Athena configuration

  1. If this is your first time working with Athena in this AWS account, create a database using the “Getting started” instructions: https://docs.aws.amazon.com/athena/latest/ug/getting-started.html
  2. If you have an existing Athena setup, you can use the query console and run: CREATE DATABASE sym_audit
  3. Now to create the table. This DDL depends on the name of the S3 bucket where your Firehose data is being output to:
CREATE EXTERNAL TABLE IF NOT EXISTS sym_events (
      ID STRING,
      SRN STRING,
      Flow STRING,
      Event STRING,
      Status STRING,
      Reason STRING,
      Requester STRING,
      Approver String,
      Denier String,
      Duration STRING,
      Target STRING,
      ErrorCode STRING
    )
    PARTITIONED BY (
     day STRING,
     hour INT
    )
    ROW FORMAT SERDE 'com.amazon.ionhiveserde.IonHiveSerDe'
    WITH SERDEPROPERTIES (
     'ion.srn.path_extractor' = '(run srn)',
     'ion.flow.path_extractor' = '(run flow)',
     'ion.event.path_extractor' = '(event type)',
     'ion.status.path_extractor' = '(state status)',
     'ion.reason.path_extractor' = '(fields reason)',
     'ion.requester.path_extractor' = '(run actors request username)',
     'ion.approver.path_extractor' = '(run actors approve username)',
     'ion.denier.path_extractor' = '(run actors deny username)',
     'ion.duration.path_extractor' = '(fields duration)',
     'ion.target.path_extractor' = '(fields target name)',
     'ion.errorcode.path_extractor' = '(state errors 0 code)'
    )
    STORED AS ION
    LOCATION 's3://sym-firehose-logs-main-ACCOUNTID/'
    TBLPROPERTIES (
     'projection.enabled' = 'true',
     'projection.day.type' = 'date',
     'projection.day.format' = 'yyyy/MM/dd',
     'projection.day.range' = '2021/01/01,NOW',
     'projection.day.interval' = '1',
     'projection.day.interval.unit' = 'DAYS',
     'projection.hour.type' = 'integer',
     'projection.hour.range' = '0,23',
     'projection.hour.digits' = '2',
     'storage.location.template' = 's3://sym-firehose-logs-main-ACCOUNTID/${day}/${hour}/'
    )

More details on the sym_events Athena Table

ION SerDe
The Athena table we create uses a SerDe (Serializer/Deserializer) to parse the JSON data in our S3 bucket and turn it into tabular data that is suitable for reporting.

Kinesis does not output JSON log objects on separate lines, so our table uses the Apache ION SerDE. ION is a superset of the JSON SerDe options that supports files where there is no newline separator between JSON objects.

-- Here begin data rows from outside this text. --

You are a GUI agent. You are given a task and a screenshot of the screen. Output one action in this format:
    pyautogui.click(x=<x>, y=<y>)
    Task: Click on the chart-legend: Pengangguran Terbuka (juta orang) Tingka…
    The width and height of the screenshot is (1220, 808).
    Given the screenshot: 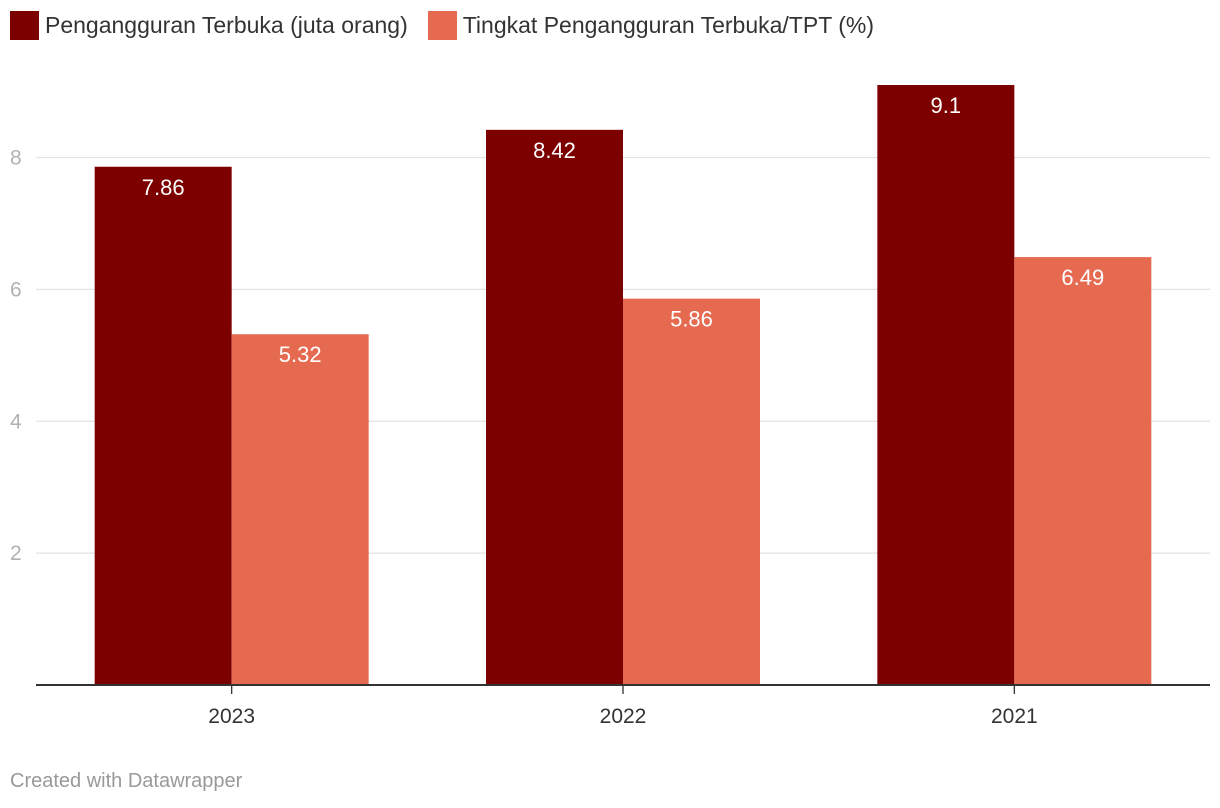 What is the action you would take?
    pyautogui.click(x=452, y=25)
    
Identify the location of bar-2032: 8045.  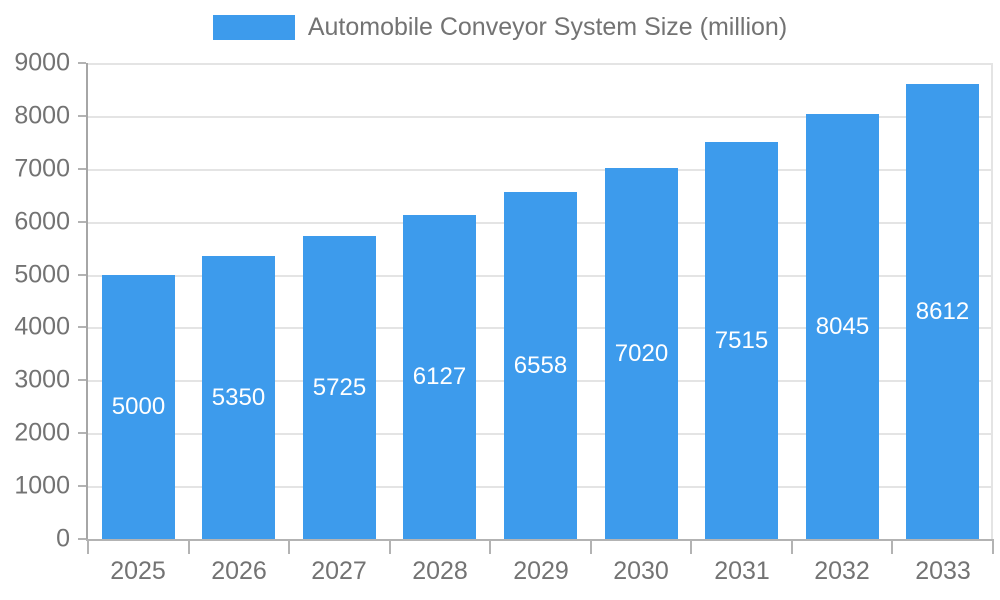
(842, 326).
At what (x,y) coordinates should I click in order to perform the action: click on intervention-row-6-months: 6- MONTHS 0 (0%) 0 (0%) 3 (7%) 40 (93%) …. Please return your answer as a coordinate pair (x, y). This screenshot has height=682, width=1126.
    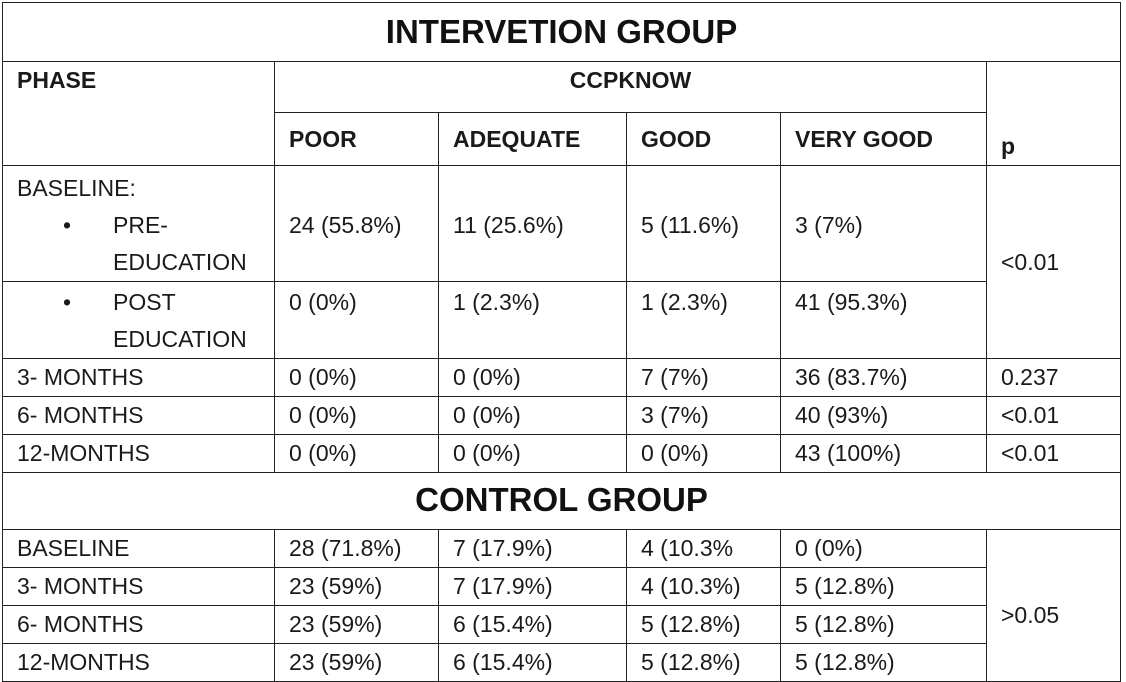
    Looking at the image, I should click on (562, 416).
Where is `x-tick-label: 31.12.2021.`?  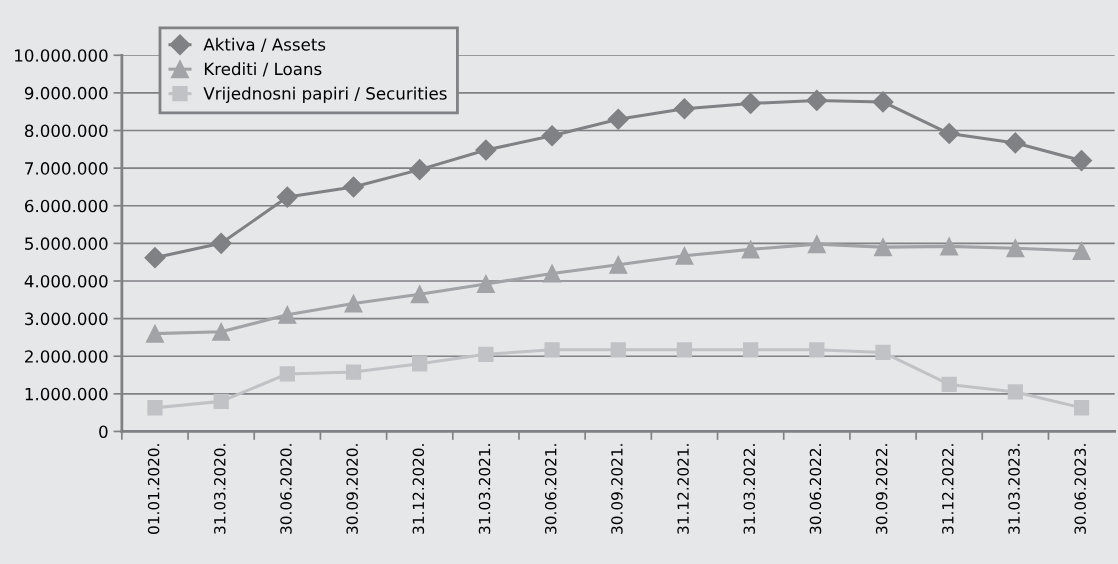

In our example, we are using ION Path Extractors to map nested JSON properties to columns of our table.

Partition Projection
AWS provides guidance on how to partition data by date using the Kinesis Firehose output prefixes. Our table uses separate columns for Day and Time. You can query on date ranges such as WHERE DAY >= '2022/02/01'.

Running Reports

Once your table is set up, you can run queries for specific date ranges or users, such as:

SELECT *
FROM sym_events
WHERE DAY >= '2023/01/01'
AND DAY < '2023/02/01' 
AND APPROVER = '[email protected]'

Next steps

Downloading results

If you need local copies of your queries for compliance or other long-term use, you can download your query results from the Athena console in CSV format.

Manage your query in Terraform

If you'd like to manage your Athena query in Terraform, AWS provides a resource for a named Athena query, which you can use to manage your reporting queries as well as the create DDL if you want to:

resource "aws_athena_named_query" "foo" {
  name      = "bar"
  workgroup = aws_athena_workgroup.test.id
  database  = aws_athena_database.hoge.name
  query     = "<YOUR QUERY>"
}

Adding more fields to your query

Refer to our Reporting Overview for reference to any other fields you might want to include in your query.